• [Task prompt]: In the entries below, find each line bearing the string "Switch" and copy it.

[Stored items]
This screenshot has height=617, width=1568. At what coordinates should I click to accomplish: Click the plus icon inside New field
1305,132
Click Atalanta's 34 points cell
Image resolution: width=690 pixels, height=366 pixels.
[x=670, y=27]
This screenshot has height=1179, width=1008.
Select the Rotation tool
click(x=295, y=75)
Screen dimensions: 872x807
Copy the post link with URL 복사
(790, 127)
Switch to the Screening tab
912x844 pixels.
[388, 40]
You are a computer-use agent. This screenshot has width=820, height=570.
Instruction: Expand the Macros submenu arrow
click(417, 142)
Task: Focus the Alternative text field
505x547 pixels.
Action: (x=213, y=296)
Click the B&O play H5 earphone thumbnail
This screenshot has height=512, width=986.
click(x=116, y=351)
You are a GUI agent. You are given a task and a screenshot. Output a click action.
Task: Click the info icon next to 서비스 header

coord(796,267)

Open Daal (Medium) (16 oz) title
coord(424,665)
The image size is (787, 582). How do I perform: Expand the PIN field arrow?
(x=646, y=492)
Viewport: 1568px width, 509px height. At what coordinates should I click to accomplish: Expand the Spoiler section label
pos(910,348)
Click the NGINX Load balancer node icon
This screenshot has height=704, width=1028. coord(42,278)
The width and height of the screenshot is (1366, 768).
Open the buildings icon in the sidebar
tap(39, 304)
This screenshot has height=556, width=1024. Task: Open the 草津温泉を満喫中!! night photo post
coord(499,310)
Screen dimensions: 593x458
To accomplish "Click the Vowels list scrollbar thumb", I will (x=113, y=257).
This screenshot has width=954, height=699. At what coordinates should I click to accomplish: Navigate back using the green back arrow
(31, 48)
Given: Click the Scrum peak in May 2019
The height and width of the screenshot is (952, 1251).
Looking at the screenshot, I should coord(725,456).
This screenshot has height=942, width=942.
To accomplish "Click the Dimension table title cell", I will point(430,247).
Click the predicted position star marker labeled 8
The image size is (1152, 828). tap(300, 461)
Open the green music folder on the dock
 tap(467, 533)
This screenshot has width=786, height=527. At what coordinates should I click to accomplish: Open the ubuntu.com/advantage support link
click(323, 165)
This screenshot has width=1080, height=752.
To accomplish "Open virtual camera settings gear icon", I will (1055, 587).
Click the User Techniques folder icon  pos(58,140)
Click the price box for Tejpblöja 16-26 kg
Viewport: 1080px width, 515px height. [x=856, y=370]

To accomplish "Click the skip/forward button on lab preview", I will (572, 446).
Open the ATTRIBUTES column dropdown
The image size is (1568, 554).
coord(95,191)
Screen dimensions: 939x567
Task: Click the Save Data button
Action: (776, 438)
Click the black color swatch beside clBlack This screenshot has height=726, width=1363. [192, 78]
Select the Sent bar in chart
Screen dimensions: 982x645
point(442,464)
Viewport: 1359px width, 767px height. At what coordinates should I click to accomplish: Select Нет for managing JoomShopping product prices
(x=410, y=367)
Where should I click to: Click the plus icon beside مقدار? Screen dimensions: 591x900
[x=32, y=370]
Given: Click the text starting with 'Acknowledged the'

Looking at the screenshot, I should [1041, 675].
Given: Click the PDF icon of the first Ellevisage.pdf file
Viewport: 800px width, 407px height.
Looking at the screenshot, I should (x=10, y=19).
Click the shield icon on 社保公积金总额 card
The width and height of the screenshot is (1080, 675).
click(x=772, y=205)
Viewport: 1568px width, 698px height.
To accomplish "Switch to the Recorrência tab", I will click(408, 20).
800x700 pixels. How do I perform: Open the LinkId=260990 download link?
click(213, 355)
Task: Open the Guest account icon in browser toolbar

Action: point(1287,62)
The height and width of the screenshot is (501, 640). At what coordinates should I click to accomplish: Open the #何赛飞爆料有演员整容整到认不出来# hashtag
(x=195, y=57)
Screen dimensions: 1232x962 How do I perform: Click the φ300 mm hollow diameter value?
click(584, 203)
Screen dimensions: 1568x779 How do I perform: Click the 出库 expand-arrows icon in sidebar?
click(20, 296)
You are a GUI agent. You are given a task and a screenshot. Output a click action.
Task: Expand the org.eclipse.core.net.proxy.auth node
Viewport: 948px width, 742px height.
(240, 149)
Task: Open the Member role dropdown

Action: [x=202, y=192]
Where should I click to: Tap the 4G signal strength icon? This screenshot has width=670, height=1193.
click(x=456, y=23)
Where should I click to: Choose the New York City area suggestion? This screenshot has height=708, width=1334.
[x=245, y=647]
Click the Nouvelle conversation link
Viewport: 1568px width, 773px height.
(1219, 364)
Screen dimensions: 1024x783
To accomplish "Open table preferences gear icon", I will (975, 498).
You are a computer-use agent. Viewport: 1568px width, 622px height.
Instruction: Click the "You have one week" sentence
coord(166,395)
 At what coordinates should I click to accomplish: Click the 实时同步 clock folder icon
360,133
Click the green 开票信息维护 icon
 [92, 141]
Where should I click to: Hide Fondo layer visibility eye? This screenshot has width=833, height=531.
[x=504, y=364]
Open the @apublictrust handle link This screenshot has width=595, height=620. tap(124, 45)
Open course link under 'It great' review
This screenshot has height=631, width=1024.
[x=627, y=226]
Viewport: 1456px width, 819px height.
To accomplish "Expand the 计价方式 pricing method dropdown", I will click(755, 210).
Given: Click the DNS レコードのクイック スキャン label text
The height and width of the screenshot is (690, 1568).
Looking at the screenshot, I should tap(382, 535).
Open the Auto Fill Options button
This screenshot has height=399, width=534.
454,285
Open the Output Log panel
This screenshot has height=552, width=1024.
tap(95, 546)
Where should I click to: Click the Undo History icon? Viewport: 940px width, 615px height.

• [Written answer]:
Switch to the Screening tab
To accomplish "Switch to the Recorrência tab", I will click(408, 20).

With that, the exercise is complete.